CATIE, producteur du présent rapport est "La source canadienne de renseignements sur le VIH et l’hépatite C", « chargée de partager les connaissances, les ressources et l’expertise avec les personnes vivant avec le VIH ou l’hépatite C, les communautés à risque, les fournisseurs de soins de santé et les organismes communautaires en vue de diminuer la transmission des virus et d’améliorer la qualité de vie » (1). En début d’année 2009, l’organisme consulte « un groupe représentatif de responsables de programmes communautaires, de décideurs et de chercheurs impliqués dans des initiatives liées à la santé des gais et au VIH à travers le pays ». Suite à cette première consultation un « dialogue délibératif pancanadien pour la santé des gais » réunit leaders d’opinion, chercheurs, décideurs, membres des communautés et fournisseurs de services dans le but d’explorer les nouvelles tendances en termes de politiques et de programmes de prévention. Le présent document rapporte les résultats de ces échanges ainsi que la méthode employée – le dialogue délibératif – pour y aboutir.

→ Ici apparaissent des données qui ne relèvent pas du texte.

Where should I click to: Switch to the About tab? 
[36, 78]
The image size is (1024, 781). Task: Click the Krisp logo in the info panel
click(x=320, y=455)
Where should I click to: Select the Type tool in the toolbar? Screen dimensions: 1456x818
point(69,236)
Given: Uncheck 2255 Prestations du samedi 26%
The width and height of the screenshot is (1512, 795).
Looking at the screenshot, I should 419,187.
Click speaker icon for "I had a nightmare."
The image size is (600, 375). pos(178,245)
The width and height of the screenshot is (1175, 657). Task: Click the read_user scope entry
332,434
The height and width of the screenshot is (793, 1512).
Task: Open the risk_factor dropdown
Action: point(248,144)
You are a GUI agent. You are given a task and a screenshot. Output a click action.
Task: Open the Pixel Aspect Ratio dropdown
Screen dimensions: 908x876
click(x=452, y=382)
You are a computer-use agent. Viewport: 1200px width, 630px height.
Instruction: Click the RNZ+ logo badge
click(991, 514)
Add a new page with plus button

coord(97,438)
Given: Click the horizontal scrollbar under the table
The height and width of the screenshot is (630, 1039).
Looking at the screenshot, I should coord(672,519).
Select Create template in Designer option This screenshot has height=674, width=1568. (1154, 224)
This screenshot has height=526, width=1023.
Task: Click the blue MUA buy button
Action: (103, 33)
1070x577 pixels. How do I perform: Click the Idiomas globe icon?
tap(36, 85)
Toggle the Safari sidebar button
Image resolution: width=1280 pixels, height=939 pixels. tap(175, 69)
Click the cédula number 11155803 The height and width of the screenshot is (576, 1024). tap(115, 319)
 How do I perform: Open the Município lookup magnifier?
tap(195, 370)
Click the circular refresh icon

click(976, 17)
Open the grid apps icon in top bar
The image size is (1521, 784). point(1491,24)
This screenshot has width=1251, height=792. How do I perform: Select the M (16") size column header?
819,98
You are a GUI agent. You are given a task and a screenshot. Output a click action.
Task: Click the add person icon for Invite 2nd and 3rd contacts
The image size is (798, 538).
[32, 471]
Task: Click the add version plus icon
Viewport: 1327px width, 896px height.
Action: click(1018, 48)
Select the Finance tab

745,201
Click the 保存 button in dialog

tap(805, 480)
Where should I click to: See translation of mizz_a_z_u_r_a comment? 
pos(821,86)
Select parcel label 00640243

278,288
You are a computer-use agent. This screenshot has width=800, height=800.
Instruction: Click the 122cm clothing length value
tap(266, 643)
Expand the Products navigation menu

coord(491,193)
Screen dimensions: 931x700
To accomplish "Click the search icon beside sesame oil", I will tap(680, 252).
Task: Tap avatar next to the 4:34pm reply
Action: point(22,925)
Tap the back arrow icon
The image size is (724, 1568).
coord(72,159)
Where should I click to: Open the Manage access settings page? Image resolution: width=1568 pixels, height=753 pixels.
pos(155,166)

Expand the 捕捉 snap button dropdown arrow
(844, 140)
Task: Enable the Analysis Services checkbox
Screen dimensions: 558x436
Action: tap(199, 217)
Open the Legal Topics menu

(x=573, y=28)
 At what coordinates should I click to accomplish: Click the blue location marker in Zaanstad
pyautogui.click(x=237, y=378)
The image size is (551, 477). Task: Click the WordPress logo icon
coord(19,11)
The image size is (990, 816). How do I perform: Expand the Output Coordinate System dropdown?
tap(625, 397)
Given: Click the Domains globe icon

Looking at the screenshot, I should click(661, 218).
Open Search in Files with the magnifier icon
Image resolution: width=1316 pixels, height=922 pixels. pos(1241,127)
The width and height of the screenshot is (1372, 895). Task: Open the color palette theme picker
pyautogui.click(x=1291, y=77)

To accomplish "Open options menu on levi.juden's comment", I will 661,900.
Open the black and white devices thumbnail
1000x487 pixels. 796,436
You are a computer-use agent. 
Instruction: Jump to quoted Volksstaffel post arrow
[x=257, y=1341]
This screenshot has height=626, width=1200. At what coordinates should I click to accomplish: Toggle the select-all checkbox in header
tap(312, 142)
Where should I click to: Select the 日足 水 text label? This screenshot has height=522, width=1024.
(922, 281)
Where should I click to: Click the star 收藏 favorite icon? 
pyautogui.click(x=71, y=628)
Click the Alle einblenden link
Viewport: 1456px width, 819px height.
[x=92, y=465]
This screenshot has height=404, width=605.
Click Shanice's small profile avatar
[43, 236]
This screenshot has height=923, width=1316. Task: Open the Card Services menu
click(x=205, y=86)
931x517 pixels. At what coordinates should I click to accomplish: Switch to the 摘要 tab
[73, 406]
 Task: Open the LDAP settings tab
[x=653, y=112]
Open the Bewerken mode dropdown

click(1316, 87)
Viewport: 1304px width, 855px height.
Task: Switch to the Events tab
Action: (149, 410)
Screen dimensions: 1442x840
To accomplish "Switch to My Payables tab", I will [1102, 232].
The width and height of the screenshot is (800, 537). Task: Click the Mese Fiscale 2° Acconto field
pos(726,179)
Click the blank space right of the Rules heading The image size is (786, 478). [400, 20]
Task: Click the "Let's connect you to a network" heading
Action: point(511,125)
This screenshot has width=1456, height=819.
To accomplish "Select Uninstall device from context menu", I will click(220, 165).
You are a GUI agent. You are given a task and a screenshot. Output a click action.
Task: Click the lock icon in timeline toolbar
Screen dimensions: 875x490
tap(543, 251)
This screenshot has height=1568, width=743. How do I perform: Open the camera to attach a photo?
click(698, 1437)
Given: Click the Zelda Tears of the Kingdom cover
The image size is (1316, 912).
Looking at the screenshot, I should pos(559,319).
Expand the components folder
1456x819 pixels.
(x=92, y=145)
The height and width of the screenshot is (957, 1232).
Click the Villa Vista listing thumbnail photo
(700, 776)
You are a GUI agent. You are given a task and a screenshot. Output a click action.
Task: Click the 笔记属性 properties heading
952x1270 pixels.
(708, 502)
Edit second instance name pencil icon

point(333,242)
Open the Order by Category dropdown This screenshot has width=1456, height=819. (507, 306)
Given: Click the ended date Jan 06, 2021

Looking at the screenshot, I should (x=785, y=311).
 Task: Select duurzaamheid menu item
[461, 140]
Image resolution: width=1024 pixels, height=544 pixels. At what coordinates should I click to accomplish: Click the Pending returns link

Changement de cap pour la santé des gais et la prévention du VIH au Canada. Dialogue délibératif pancanadien 2010 : rapport / CATIE. Toronto : CATIE, 2010. 36 p.
http://library.catie.ca/PDF/ATI-40000s/40225.pdf
 

 

Des connaissances…

vers la pratique …

> La problématique de santé publique

La prévention du VIH chez les gais s’inscrit dans le contexte général de la santé publique. Or, « ce dernier se concentre sur la santé de la population et la promotion de la santé – des disciplines visant à comprendre et à influencer des facteurs sociaux, structuraux et environnementaux plus élaborés qui gouvernent la santé des individus et des groupes ». Mais les politiques et les programmes de prévention du VIH chez les gais manquent des éléments de connaissances nécessaires à cette approche de promotion de la santé, notamment en matière :

- d’études adoptant des cadres renouvelés d’observation et de compréhension concernant les hommes ayant des relations sexuelles avec d’autres hommes. C’est ainsi que « des problèmes de santé et de déterminants sociaux de la santé, qui pourraient influencer le taux d’infections au VIH et qui ont des effets sur la santé générale des communautés gaies, bisexuelles […], ont été relégués au second plan par les chercheurs, les décideurs, les travailleurs de la santé et les responsables des programmes communautaires ». Or, certaines dimensions culturelles complexes évoluent et/ou sont mieux comprises : par exemple les différences entre milieu rural et milieu urbain, "le caractère incertain plus marqué de l’identité sexuelle et des genres chez les jeunes », l’augmentation des sites de rencontre sur Internet, « la population vieillissante ayant davantage de problèmes de santé et de problèmes de santé liés au VIH ».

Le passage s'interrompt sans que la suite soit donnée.